About 300 people gathered at the Lakeside Rodeo grounds Thursday night to voice concerns and learn facts about the county’s proposed shelter.

NBC 7's Artie Ojeda takes a look at where the homeless shelter will be built.

If approved, the homeless shelter will consist of about 60 individual sleeping cabins on a vacant lot located off Riverford Road, next to A-1 Self Storage.

Some are concerned this location is too close to a school, a retirement community and a local business.

Amirra Milner is the property manager of A-1 Self Storage which has 24-hour access. She said the homeless would need to use their parking lot to get to the shelter. She's also concerned about customers not wanting to come to their units if the homeless are around. Additionally, Milner said it exposes the company to potential theft.

During the standing-room-only town hall, San Diego County Board Supervisor Joel Anderson -- who represents the district -- said, “I’m trying to be as transparent as possible,” as he explained why the small community needs a homeless shelter.

“It has to be in Lakeside,” Anderson said. “Cause, why should anybody else’s community have your homeless?”
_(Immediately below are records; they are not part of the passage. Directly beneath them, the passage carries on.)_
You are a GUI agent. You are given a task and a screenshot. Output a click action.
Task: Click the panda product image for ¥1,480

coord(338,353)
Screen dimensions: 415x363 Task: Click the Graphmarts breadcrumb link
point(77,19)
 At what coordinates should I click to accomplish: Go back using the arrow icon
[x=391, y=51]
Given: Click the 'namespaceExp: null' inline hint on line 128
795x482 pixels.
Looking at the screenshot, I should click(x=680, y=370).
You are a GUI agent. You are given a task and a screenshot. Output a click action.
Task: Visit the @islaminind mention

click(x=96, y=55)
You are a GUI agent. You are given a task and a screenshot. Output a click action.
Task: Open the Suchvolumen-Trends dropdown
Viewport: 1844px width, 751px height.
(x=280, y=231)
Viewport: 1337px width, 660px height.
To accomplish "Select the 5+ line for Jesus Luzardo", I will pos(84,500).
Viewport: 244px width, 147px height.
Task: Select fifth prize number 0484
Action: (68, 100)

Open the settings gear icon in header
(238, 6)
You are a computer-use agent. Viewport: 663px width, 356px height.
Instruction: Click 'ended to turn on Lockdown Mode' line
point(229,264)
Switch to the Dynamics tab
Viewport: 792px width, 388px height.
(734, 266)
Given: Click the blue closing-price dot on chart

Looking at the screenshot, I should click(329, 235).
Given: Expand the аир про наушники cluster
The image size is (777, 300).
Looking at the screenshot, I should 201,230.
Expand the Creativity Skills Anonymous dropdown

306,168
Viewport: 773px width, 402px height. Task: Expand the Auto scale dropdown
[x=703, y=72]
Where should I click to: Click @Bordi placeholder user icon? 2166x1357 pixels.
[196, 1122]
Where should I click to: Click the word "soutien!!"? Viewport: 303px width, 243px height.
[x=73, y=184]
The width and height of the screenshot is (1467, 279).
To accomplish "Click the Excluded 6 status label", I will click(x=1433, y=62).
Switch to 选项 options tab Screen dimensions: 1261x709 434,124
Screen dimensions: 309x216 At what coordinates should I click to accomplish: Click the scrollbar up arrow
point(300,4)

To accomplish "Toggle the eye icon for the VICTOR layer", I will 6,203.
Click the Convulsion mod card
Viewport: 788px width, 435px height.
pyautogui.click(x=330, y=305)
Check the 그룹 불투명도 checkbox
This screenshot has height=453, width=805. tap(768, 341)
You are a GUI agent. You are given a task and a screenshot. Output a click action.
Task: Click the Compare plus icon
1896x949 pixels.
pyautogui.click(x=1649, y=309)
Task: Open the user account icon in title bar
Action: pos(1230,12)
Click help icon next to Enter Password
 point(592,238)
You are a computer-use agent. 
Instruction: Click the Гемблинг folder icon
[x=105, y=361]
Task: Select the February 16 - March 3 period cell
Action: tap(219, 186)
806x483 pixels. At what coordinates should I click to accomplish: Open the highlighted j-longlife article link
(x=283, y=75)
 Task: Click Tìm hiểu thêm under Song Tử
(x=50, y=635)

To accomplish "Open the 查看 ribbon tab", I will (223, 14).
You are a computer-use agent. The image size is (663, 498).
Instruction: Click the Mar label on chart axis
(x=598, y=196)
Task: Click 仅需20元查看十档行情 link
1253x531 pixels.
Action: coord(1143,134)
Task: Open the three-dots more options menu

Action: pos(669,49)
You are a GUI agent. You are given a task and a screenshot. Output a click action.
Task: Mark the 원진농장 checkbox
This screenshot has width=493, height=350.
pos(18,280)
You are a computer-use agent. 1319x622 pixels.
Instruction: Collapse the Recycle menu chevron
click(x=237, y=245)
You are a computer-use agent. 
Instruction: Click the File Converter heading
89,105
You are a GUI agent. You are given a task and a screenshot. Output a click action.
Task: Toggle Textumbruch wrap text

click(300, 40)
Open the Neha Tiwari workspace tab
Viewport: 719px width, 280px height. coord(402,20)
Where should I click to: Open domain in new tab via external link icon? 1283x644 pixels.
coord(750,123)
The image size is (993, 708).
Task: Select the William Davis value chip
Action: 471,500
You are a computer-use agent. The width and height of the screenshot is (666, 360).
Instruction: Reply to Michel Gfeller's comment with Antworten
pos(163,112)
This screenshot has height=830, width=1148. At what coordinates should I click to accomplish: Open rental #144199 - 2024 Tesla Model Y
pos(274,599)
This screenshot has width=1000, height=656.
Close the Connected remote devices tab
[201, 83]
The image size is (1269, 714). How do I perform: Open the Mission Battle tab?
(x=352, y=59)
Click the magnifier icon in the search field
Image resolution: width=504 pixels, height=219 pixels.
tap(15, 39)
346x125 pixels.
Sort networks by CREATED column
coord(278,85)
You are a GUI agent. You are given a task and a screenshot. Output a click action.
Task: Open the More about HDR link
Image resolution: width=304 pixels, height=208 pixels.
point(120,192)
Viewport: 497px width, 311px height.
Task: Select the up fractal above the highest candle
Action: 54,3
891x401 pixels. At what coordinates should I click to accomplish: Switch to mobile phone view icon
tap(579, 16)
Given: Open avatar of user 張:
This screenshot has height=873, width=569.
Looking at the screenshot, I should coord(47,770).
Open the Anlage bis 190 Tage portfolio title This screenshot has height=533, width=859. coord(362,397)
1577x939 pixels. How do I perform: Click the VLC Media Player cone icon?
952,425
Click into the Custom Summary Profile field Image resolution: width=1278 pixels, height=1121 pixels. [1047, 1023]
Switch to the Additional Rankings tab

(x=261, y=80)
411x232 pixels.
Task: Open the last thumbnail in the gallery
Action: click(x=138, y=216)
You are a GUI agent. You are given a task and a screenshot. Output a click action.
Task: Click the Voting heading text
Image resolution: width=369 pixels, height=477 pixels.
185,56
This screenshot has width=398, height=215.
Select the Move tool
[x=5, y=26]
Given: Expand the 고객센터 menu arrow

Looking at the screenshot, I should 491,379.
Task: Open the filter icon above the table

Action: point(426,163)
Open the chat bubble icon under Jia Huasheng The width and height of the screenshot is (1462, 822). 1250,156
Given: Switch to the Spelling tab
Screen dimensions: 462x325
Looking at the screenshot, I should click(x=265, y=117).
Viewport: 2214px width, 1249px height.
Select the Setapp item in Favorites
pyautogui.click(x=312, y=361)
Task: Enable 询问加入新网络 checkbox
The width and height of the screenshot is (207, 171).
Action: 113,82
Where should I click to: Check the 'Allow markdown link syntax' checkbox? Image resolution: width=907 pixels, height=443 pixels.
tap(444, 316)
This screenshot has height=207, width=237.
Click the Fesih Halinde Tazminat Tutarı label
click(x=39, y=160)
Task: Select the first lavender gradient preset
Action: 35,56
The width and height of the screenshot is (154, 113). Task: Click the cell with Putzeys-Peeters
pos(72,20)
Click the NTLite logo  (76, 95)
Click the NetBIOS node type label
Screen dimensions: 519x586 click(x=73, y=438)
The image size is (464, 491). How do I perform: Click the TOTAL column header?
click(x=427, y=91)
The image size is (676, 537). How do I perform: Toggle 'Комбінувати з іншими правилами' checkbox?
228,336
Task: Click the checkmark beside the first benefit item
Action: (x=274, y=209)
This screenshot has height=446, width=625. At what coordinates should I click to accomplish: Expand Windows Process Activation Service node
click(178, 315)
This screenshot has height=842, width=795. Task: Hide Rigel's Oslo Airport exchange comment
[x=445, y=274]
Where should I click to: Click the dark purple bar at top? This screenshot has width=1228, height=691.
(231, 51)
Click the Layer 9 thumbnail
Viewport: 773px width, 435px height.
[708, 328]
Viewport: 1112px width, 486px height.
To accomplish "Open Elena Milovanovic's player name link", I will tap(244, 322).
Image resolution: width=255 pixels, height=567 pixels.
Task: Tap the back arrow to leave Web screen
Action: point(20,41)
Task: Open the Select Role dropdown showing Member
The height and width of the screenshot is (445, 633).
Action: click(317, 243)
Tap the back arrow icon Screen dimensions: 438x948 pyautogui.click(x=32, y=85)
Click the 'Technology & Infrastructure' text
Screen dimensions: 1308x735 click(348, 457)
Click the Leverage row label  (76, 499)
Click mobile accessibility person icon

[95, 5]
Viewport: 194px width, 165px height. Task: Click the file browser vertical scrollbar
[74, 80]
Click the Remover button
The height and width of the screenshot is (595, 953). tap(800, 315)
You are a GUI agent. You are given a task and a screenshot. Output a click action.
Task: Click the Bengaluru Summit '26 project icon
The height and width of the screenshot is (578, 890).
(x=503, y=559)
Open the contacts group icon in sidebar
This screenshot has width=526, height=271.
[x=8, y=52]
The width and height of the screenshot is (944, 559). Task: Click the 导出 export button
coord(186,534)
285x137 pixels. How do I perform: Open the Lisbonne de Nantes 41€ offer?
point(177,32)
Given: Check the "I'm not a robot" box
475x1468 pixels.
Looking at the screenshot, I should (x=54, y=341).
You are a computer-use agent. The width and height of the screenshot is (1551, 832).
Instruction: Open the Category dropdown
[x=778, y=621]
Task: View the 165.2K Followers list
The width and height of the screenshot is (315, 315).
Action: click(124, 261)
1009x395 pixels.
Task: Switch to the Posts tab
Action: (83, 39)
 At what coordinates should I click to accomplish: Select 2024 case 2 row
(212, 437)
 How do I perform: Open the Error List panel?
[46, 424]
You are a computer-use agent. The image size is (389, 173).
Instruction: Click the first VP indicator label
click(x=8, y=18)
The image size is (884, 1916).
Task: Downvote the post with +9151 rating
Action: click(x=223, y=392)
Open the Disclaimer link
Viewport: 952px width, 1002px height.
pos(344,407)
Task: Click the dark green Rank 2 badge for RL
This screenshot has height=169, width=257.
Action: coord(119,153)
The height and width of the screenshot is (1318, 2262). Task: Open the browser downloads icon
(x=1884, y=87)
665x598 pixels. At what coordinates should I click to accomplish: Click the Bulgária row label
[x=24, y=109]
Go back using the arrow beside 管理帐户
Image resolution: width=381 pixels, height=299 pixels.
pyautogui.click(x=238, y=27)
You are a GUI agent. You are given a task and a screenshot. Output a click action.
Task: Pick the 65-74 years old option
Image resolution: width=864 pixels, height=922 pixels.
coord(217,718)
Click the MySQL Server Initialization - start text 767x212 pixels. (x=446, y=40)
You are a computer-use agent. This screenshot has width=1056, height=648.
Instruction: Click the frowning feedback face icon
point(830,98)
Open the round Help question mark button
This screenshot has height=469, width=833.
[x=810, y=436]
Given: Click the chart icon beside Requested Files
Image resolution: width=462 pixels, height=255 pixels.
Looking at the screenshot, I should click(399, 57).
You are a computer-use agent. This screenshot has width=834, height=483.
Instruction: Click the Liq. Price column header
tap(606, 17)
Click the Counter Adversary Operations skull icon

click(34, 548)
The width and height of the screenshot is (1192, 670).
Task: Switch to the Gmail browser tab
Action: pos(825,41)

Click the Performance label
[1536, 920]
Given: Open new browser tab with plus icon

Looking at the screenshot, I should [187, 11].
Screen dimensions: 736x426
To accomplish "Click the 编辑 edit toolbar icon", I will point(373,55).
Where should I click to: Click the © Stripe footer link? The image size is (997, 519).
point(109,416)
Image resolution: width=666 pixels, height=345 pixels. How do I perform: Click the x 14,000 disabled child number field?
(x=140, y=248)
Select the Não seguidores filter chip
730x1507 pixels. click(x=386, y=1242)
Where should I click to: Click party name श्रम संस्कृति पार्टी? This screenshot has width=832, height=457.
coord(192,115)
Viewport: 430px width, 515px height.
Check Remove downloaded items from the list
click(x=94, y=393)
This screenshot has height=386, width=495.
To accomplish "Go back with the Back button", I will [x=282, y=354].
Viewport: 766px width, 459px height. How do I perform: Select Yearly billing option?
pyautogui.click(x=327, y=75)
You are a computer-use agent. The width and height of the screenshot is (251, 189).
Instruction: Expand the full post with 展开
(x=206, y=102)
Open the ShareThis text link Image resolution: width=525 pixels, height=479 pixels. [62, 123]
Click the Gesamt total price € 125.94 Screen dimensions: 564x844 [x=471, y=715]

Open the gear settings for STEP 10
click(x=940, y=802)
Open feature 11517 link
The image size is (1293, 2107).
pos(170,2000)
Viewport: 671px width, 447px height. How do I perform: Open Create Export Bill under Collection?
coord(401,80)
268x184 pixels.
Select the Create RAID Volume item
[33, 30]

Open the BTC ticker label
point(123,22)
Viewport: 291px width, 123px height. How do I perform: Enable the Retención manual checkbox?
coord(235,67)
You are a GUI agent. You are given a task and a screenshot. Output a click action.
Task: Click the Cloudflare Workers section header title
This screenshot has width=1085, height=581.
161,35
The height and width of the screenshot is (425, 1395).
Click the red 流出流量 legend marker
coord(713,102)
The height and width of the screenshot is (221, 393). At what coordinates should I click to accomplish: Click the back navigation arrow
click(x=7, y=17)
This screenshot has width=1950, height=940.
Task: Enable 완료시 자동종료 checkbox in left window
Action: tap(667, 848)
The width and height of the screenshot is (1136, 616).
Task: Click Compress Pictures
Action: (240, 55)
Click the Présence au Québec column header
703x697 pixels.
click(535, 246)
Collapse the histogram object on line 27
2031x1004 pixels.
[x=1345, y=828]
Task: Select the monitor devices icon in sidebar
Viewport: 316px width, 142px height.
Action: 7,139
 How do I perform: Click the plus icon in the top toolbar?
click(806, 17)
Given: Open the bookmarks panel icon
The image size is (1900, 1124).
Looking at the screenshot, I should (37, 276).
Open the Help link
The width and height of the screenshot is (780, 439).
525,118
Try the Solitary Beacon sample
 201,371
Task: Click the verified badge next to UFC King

According to the San Diego Regional Taskforce on Homelessness, East County has the second highest amount of unsheltered at 1,712, compared to City of San Diego’s 4,801.

In Lakeside, the number of homeless has more than doubled over the past year, from 24 in 2020 to 63 in 2022. More complaints have been received and if a shelter is not built, legally, law enforcement cannot ask the homeless to leave their campsites, Anderson added.

“So, I want to make sure that there’s a path to help these people off the street and it’s compassionate,” Anderson said. “But on the same token, for those who choose to squat on other people’s property, that’s not right either and we’re gonna enforce those laws.”

Many have asked why not put the shelter in a commercial, industrial area. Anderson replied that this was the best location according to analysts.

Clients would be referred and dropped off by county outreach staff, not allowing walk-ins. Twenty-four-hour, on-site security would also be provided.

Mary Balicki has lived in Lakeside nearly two decades. She said, “There’s a lot of people who have mental issues. I commend all the people who are helping those, and I agree with that, but there’s a lot of them that are looking for the free ride and we’re feeding ‘em.”

“The way I look at, if you have a hundred homeless people and you talk to 10, and 10 accept help, you’re making progress,” Lakeside resident Richard Abraham said. “But right now, doing nothing means they stay in the river bottoms and they’re just everywhere.”

If approved, the county would have to lease the property from the Lakeside Water District. Anderson told NBC 7 it’s unclear how many years the temporary shelter would be in operation but it’s likely between two to five years.

Anderson said he’s going to take tonight’s concerns to the county so that more hearings can be held. This project is still at least several months away from being approved.